If the case reaches court, the process is more formal than most parents expect. Understanding what happens at each stage helps you prepare.
The formal process begins when the school district or an attendance officer files a petition with the juvenile or family court. The petition documents the student’s history of unexcused absences and details the school’s previous intervention efforts. Courts generally won’t accept a case unless the school can demonstrate it tried to resolve the problem before seeking judicial intervention. After the petition is filed, the court schedules a hearing and notifies the family.

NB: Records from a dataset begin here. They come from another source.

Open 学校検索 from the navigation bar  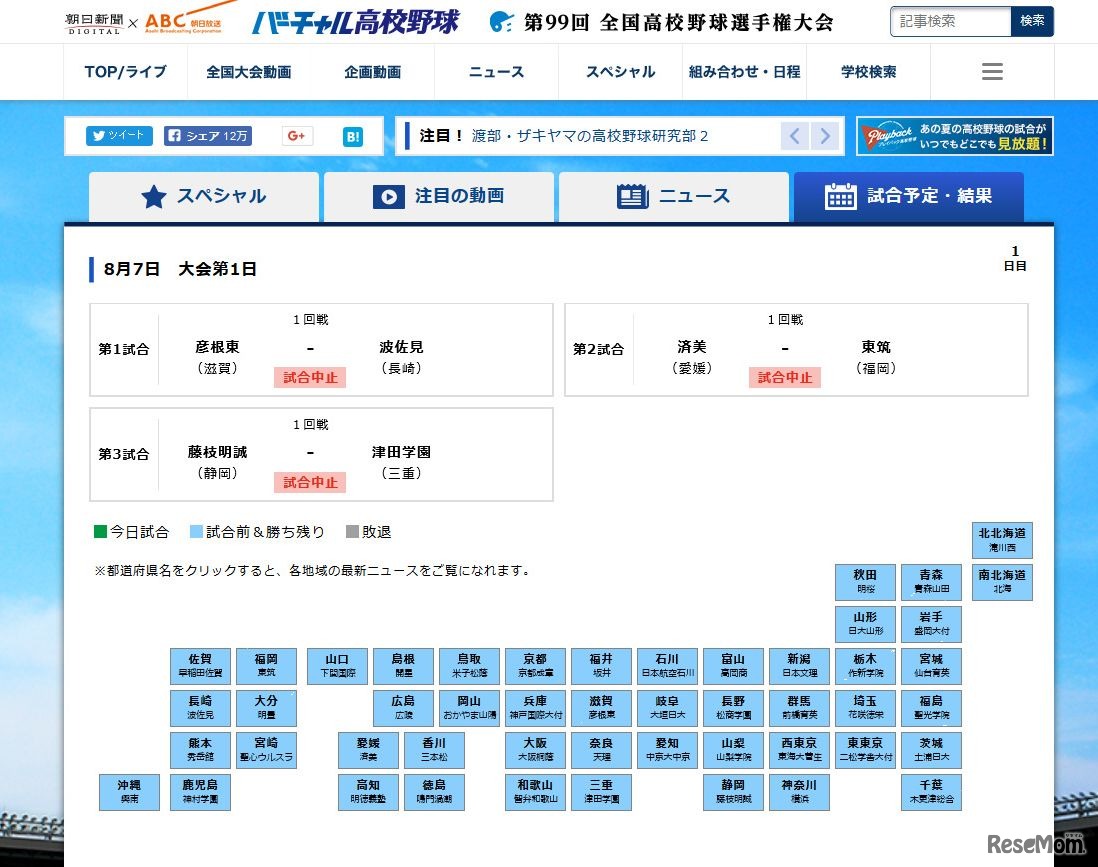(869, 71)
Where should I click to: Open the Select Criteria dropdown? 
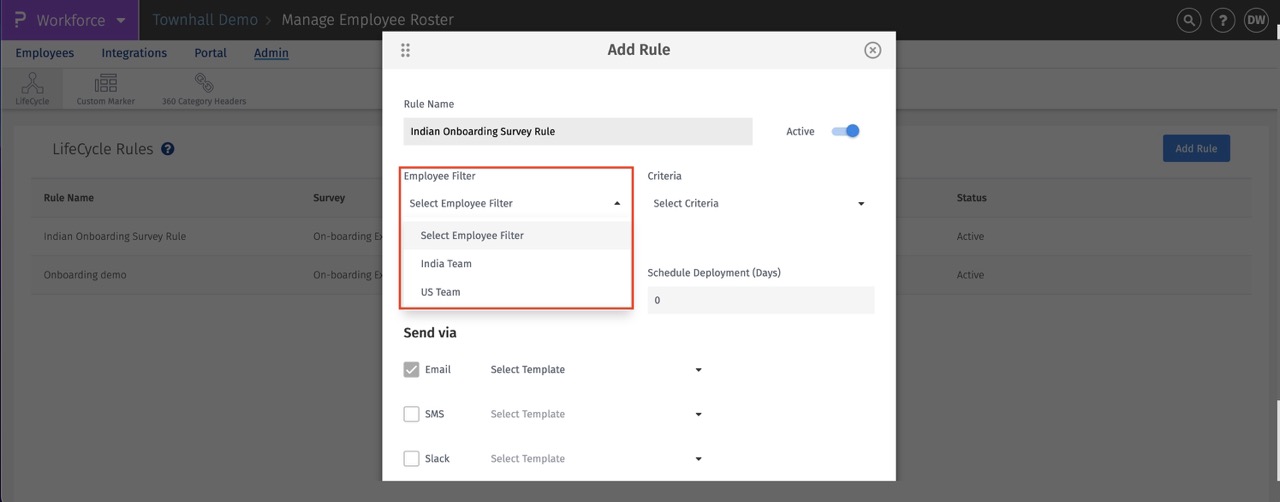[758, 204]
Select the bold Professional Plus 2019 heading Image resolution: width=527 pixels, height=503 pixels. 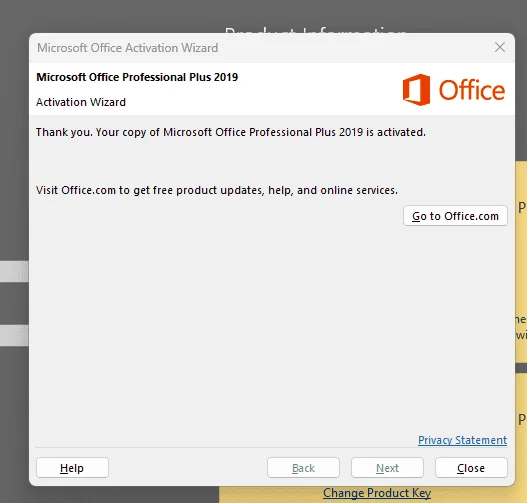tap(137, 77)
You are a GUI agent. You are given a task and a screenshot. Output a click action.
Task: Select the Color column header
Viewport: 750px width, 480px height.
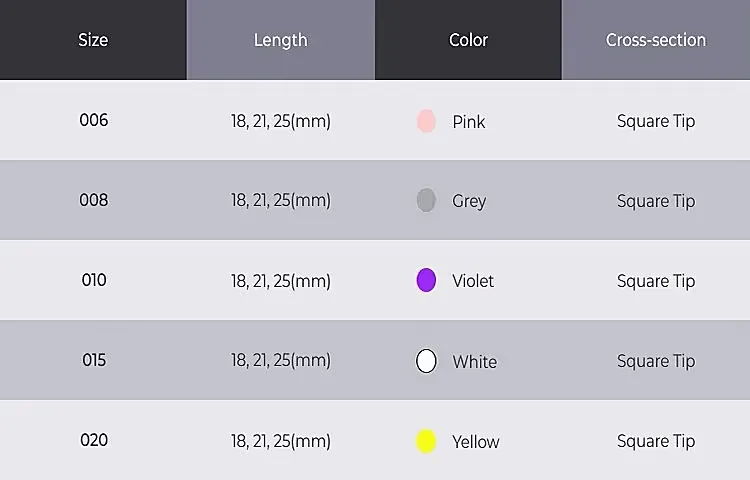coord(468,40)
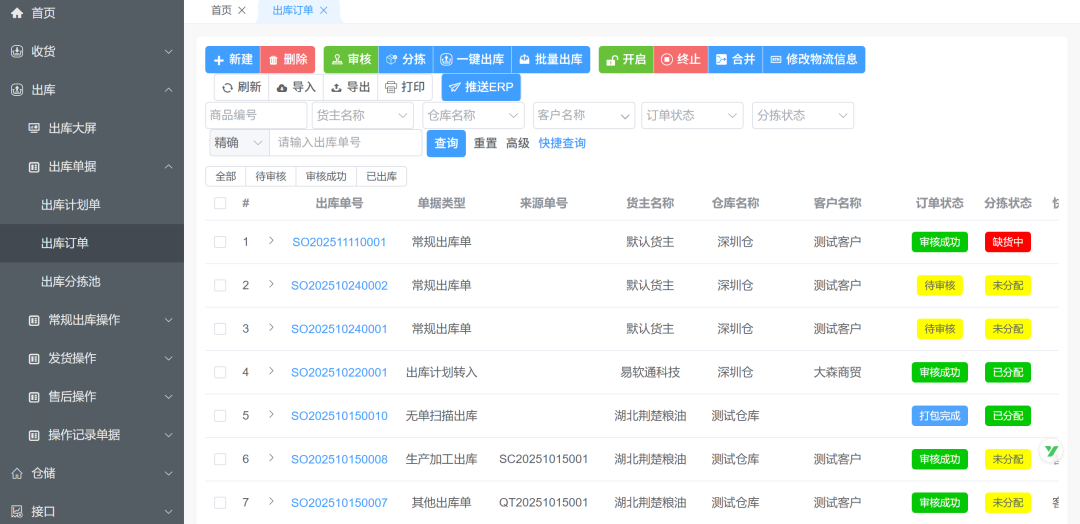Click the 新建 button with plus icon
This screenshot has height=524, width=1080.
232,60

At the hearing, the judge reviews the attendance records, the school’s intervention history, and any testimony from school officials and the family. The judge determines whether the legal standard for truancy has been met. If it has, the judge issues a court order spelling out exactly what the student and parents must do going forward — attend school, complete counseling, report to a probation officer, or other specific requirements. Violating that court order can result in additional penalties, including contempt charges.
The U.S. Supreme Court’s 1967 decision in In re Gault established that juveniles facing delinquency proceedings have the right to an attorney, including a court-appointed attorney if the family cannot afford one.4Justia Law. In re Gault, 387 US 1 (1967) Whether that right extends to truancy proceedings specifically depends on how your state classifies them. In states that treat truancy as a delinquency matter, the right to counsel is clear. In states that handle truancy through status offense proceedings, the right may still exist under state law, but the constitutional guarantee is less settled. Either way, having an attorney at a truancy hearing is strongly advisable, especially if the court is considering probation or other restrictions on the student’s liberty.
If the core problem is that traditional school isn’t working for your child, it’s worth knowing that compulsory education laws require education — not necessarily public school attendance. Every state allows homeschooling as a legal alternative, though the requirements range from essentially no oversight to detailed curriculum standards and regular testing.5Education Commission of the States. 50-State Comparison: Free and Compulsory School Age Requirements Common exemptions to standard attendance also include enrollment in an accredited private school, instruction by a private tutor, or a documented medical condition that makes attendance impractical.
For older teenagers, a high school equivalency diploma (GED or state equivalent) may be an option, though most states require the student to be at least 16 or 17 and to have parental consent. Some states also require proof of withdrawal from school and may impose additional conditions. Pursuing a GED does not automatically satisfy compulsory attendance requirements — in many states, passing the test ends the attendance obligation, but in others, the student must remain enrolled in some form of education until the compulsory age. If you’re considering this route, check your state’s specific rules before pulling your child out of school, because withdrawing incorrectly can trigger the same truancy process you’re trying to avoid.
If you plan to switch to homeschooling, notify the school in writing. A dated letter stating your intent to provide private instruction creates a record that protects you from a truancy referral during the transition. Without that documentation, the school may report your child as truant after a prolonged unexplained absence.